Source records:
++++++
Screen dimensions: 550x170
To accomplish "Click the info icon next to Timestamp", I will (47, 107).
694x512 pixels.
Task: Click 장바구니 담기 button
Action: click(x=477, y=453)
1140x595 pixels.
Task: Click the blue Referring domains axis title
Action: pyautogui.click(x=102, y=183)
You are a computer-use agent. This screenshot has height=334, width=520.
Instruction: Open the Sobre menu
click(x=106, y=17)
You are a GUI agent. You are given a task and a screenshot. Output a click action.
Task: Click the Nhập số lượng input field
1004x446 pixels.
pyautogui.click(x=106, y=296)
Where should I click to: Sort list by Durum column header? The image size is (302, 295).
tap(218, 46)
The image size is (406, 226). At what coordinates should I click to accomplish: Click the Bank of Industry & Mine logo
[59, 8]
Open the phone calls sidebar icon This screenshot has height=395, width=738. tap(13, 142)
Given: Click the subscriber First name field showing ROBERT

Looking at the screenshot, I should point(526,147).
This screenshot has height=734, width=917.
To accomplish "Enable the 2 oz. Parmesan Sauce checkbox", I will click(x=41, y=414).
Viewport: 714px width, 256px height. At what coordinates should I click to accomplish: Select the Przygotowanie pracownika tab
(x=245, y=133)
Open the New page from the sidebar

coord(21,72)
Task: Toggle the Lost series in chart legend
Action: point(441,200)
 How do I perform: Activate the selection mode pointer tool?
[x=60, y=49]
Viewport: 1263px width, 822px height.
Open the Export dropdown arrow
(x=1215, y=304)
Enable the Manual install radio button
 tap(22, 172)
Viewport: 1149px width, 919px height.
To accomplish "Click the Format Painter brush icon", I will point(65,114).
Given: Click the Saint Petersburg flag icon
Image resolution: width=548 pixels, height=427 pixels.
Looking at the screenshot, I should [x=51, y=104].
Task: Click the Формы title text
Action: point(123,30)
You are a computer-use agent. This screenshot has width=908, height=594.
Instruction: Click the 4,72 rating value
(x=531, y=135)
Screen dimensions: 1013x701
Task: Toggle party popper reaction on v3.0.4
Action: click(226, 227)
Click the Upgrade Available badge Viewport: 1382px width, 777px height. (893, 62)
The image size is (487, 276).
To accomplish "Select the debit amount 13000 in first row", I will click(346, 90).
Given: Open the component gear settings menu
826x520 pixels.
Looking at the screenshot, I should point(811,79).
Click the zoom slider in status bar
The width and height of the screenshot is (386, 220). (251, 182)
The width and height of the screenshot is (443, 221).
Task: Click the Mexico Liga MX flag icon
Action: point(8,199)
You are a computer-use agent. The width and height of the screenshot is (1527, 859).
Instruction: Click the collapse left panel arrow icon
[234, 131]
++++++
# Your task
Repeat each entry word for word.

# Result
Screen dimensions: 550x170
To accomplish "Click the info icon next to Timestamp", I will (47, 107).
694x512 pixels.
Task: Click 장바구니 담기 button
Action: click(x=477, y=453)
1140x595 pixels.
Task: Click the blue Referring domains axis title
Action: pyautogui.click(x=102, y=183)
You are a computer-use agent. This screenshot has height=334, width=520.
Instruction: Open the Sobre menu
click(x=106, y=17)
You are a GUI agent. You are given a task and a screenshot. Output a click action.
Task: Click the Nhập số lượng input field
1004x446 pixels.
pyautogui.click(x=106, y=296)
Where should I click to: Sort list by Durum column header? The image size is (302, 295).
tap(218, 46)
The image size is (406, 226). At what coordinates should I click to accomplish: Click the Bank of Industry & Mine logo
[59, 8]
Open the phone calls sidebar icon This screenshot has height=395, width=738. tap(13, 142)
Given: Click the subscriber First name field showing ROBERT

Looking at the screenshot, I should point(526,147).
This screenshot has height=734, width=917.
To accomplish "Enable the 2 oz. Parmesan Sauce checkbox", I will click(x=41, y=414).
Viewport: 714px width, 256px height. At what coordinates should I click to accomplish: Select the Przygotowanie pracownika tab
(x=245, y=133)
Open the New page from the sidebar

coord(21,72)
Task: Toggle the Lost series in chart legend
Action: point(441,200)
 How do I perform: Activate the selection mode pointer tool?
[x=60, y=49]
Viewport: 1263px width, 822px height.
Open the Export dropdown arrow
(x=1215, y=304)
Enable the Manual install radio button
 tap(22, 172)
Viewport: 1149px width, 919px height.
To accomplish "Click the Format Painter brush icon", I will point(65,114).
Given: Click the Saint Petersburg flag icon
Image resolution: width=548 pixels, height=427 pixels.
Looking at the screenshot, I should [x=51, y=104].
Task: Click the Формы title text
Action: point(123,30)
You are a computer-use agent. This screenshot has width=908, height=594.
Instruction: Click the 4,72 rating value
(x=531, y=135)
Screen dimensions: 1013x701
Task: Toggle party popper reaction on v3.0.4
Action: click(226, 227)
Click the Upgrade Available badge Viewport: 1382px width, 777px height. (893, 62)
The image size is (487, 276).
To accomplish "Select the debit amount 13000 in first row", I will click(346, 90).
Given: Open the component gear settings menu
826x520 pixels.
Looking at the screenshot, I should point(811,79).
Click the zoom slider in status bar
The width and height of the screenshot is (386, 220). (251, 182)
The width and height of the screenshot is (443, 221).
Task: Click the Mexico Liga MX flag icon
Action: point(8,199)
You are a computer-use agent. The width and height of the screenshot is (1527, 859).
Instruction: Click the collapse left panel arrow icon
[234, 131]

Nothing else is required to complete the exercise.